How to convert RGB images with many different colors (not only red, green, blue) into classes for segmentation training?, The mask is linked below

This code shows an example of the transformation from colors to class indices.

2 Likes

Thankyou so much for the reply!, i was also wondering how do i pass these values to nn.CrossEntropy function. Won’t i get an dimensional mismatch?
And also wanted to know after getting the mask from your code, can i directly pass these masks from the get_item() function?

Yes, you should be able to transform the color masks to the mask targets containing indices and return them in the __getitem__.

No, nn.CrossEntropyLoss won’t raise an error, if you pass the model outputs in the shape [batch_size, nb_classes, height, width] and the masks as [batch_size, height, width] for a multi-class segmentation use case.

1 Like

Thanks for the reply again. I’m clear how to pass the arguments to nn.CrossEntropyLoss but im not clear how do i pass the masks and images.
What values should i return in my ‘get__item’. Can you help me out with this, im new to pytorch.

In the linked code actually we have to specify num of classes, i.e in my case number of different colors. I don’t have that information with me. So, is there any other solution?

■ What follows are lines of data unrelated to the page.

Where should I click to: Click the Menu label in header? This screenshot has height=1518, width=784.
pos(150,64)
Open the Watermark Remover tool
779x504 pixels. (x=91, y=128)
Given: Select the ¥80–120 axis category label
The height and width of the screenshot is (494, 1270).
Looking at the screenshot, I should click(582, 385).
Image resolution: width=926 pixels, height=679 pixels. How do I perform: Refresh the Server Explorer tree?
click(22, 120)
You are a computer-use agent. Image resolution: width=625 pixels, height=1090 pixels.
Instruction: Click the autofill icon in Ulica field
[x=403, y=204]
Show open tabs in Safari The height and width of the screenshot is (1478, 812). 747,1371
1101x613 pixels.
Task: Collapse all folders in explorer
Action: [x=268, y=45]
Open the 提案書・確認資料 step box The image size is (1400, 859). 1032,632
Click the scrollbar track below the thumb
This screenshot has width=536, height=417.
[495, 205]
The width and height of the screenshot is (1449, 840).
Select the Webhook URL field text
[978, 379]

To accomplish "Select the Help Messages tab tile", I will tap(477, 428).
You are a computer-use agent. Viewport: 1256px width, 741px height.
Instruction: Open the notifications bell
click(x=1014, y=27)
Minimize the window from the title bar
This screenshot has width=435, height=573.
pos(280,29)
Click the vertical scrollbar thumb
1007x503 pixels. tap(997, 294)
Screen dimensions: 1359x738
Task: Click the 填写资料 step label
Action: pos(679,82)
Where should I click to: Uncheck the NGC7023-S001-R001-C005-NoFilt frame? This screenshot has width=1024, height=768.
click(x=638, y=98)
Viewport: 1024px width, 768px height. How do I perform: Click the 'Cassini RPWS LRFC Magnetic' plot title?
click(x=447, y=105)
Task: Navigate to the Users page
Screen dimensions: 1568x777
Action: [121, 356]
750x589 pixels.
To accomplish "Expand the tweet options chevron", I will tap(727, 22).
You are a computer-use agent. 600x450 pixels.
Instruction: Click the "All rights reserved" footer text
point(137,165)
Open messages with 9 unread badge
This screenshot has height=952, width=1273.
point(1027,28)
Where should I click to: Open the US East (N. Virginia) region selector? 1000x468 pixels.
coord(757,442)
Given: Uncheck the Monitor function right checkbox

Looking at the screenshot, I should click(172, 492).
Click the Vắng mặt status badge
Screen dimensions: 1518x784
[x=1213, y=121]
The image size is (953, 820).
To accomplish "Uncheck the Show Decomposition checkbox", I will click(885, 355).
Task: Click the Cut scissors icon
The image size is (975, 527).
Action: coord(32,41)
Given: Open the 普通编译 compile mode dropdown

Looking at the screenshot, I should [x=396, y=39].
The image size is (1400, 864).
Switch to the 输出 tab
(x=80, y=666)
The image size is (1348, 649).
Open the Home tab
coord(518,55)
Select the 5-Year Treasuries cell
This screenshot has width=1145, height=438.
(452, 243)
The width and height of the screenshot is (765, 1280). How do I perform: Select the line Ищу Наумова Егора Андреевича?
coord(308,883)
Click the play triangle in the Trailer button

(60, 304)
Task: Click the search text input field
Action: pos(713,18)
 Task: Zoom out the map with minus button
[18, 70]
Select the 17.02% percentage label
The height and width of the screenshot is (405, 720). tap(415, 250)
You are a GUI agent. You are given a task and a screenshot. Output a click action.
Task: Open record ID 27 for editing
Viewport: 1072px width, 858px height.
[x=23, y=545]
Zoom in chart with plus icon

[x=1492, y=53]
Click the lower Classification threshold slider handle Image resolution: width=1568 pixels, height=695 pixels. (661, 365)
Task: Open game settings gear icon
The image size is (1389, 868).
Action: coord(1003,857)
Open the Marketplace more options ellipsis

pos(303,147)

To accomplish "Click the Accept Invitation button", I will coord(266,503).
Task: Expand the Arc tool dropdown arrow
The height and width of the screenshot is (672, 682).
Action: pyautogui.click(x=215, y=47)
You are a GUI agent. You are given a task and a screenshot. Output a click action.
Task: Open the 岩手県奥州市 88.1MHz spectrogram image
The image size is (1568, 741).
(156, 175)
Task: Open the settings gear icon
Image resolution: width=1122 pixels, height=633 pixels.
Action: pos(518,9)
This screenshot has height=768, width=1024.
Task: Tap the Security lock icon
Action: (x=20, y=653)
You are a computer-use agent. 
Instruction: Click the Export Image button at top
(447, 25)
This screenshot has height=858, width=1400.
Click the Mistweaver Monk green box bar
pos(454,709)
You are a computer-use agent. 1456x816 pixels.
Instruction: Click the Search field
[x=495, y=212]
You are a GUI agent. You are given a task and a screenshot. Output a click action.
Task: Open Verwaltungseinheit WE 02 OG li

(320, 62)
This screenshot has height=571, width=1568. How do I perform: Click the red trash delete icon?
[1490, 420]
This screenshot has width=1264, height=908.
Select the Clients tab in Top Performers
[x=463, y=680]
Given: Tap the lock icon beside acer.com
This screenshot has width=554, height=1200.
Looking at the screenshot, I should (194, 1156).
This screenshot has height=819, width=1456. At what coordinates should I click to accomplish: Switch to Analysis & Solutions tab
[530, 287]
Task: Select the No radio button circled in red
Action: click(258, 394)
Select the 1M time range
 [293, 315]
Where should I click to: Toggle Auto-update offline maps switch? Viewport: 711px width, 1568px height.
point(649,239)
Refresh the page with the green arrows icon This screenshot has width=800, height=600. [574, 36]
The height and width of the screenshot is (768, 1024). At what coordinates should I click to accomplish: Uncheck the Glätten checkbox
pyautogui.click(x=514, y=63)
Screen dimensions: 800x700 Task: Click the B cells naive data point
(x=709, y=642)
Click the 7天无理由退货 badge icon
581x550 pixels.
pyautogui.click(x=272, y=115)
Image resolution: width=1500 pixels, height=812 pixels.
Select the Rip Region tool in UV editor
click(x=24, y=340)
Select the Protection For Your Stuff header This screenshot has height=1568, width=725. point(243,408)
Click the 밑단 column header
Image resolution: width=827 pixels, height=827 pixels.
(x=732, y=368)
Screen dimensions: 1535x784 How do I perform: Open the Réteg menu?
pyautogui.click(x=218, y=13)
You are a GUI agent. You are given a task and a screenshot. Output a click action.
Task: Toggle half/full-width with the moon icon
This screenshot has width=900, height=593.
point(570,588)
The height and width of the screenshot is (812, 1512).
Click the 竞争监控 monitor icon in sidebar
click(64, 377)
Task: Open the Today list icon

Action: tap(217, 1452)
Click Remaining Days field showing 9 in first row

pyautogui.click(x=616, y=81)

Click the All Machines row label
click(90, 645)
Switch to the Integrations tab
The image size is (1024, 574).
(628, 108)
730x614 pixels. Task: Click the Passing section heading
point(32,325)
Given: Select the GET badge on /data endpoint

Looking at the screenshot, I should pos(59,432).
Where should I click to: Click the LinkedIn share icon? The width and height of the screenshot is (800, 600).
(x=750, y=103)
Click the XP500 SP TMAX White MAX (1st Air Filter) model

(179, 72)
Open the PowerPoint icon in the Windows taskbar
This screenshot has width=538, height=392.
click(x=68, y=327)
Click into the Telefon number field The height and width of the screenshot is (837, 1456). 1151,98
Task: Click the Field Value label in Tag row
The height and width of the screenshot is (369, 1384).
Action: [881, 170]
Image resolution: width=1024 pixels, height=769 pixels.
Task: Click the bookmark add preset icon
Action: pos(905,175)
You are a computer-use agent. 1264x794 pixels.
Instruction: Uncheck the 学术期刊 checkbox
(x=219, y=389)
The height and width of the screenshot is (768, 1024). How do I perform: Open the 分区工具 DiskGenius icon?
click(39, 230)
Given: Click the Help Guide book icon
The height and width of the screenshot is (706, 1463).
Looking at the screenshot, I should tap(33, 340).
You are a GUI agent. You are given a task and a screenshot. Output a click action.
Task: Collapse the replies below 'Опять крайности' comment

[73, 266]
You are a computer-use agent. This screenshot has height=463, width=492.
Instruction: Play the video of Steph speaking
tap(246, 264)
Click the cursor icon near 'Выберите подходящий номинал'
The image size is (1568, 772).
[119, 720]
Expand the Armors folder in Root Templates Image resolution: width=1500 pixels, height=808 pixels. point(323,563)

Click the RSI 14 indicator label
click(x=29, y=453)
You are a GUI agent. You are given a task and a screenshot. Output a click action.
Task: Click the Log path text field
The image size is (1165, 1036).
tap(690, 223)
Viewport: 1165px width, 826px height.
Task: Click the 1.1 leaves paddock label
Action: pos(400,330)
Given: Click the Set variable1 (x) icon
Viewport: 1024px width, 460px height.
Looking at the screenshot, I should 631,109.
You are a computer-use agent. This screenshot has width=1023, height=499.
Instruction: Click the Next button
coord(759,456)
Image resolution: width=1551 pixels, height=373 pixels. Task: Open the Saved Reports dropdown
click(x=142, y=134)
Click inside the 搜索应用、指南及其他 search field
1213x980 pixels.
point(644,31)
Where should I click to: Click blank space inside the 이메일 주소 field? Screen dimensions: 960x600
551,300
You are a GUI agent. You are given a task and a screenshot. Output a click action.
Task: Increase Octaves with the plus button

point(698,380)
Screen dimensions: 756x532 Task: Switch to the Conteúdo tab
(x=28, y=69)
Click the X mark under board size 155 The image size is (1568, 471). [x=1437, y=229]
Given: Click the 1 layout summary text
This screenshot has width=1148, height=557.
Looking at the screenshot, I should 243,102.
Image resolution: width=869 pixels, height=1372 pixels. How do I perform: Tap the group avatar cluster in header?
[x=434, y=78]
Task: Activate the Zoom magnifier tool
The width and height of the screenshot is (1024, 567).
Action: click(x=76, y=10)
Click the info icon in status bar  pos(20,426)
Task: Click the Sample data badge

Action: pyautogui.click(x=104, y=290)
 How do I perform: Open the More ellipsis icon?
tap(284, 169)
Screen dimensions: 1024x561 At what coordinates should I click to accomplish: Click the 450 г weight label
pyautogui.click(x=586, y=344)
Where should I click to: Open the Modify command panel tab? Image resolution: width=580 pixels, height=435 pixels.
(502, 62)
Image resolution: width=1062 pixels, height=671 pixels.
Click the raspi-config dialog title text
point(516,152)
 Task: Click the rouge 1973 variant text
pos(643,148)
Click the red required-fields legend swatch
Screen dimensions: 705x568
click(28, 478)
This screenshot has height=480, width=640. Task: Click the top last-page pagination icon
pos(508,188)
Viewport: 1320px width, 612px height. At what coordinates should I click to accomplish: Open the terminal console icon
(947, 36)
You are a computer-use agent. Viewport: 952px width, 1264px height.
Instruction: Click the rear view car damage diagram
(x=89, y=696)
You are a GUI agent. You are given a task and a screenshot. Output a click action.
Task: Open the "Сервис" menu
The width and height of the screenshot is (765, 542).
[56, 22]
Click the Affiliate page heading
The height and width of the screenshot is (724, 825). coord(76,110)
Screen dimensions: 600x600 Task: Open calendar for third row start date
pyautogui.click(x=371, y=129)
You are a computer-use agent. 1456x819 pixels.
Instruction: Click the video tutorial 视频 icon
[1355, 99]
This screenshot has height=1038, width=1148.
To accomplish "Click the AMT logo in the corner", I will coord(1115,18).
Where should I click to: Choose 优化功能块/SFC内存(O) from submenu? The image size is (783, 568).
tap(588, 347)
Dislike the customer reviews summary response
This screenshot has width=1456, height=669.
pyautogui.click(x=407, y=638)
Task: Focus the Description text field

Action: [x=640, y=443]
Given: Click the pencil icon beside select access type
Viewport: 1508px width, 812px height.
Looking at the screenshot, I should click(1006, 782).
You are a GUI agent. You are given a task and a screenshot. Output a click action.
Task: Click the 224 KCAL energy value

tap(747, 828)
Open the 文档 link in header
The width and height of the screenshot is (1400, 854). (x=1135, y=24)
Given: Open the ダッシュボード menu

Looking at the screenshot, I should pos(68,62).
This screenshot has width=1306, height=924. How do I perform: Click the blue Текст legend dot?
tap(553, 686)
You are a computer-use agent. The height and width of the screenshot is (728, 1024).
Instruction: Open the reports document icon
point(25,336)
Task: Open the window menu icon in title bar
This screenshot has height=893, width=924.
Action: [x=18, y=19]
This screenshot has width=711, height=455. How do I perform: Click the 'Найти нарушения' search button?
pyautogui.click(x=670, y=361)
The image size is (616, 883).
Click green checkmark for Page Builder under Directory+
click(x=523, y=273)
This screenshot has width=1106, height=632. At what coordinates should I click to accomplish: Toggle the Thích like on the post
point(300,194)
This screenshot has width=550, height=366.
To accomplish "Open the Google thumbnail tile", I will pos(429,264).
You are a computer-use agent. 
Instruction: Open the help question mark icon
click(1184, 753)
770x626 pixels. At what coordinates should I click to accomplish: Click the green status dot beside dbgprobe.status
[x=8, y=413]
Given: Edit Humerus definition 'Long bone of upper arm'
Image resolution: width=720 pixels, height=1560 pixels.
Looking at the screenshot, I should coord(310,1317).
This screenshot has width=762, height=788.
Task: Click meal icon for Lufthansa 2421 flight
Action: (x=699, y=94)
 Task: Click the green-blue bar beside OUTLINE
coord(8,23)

That’s a rather uncommon use case. How would you define the last output layer, if the number of classes is unknown?
Are you planning to add an “unknown” class category which the model should use for all additional classes?

1 Like

I’m still working on it, I was thinking ‘Number of Unique Colors= Number of classes’.
Or am I wrong? Is there a different way I could train using this dataset.

Yes, usually the number of all unique colors in the dataset would correspond to the number of classes.

As explained before, you could try to add “new/unknown” colors to a special “unknown” class category, but it really depends on your use case and what you are trying to achieve.

1 Like

Thankyou for the reply. Assuming that there are same number of unique colors in every image in my dataset I will move ahead.
But I’m still not clear how can I pass the mask, after using the code.
Can I know exactly what the code will return. For eg: Shape Or Content.

The __getitem__ should return an input tensor in the shape [channels, height, width] and a mask tensor in the shape [height, width] containing class indices in the range [0, nb_classes-1].
The DataLoader will then add the batch dimension to these tensors, such that the input tensor will have a shape of [batch_size, channels, height, width] while the mask [batch_size, height, width].

1 Like

Thankyou for the reply, helped me a lot!. Get back to you if something goes wrong while implementing this.

Hello Sir thankyou for all the help, is there a code to get the number of unique colors in an image

Yes, my linked code snippet gets all unique colors from the image.

[...]
# Get color codes for dataset (maybe you would have to use more than a single
# image, if it doesn't contain all classes)
target = torch.from_numpy(target)
colors = torch.unique(target.view(-1, target.size(2)), dim=0).numpy()
[...]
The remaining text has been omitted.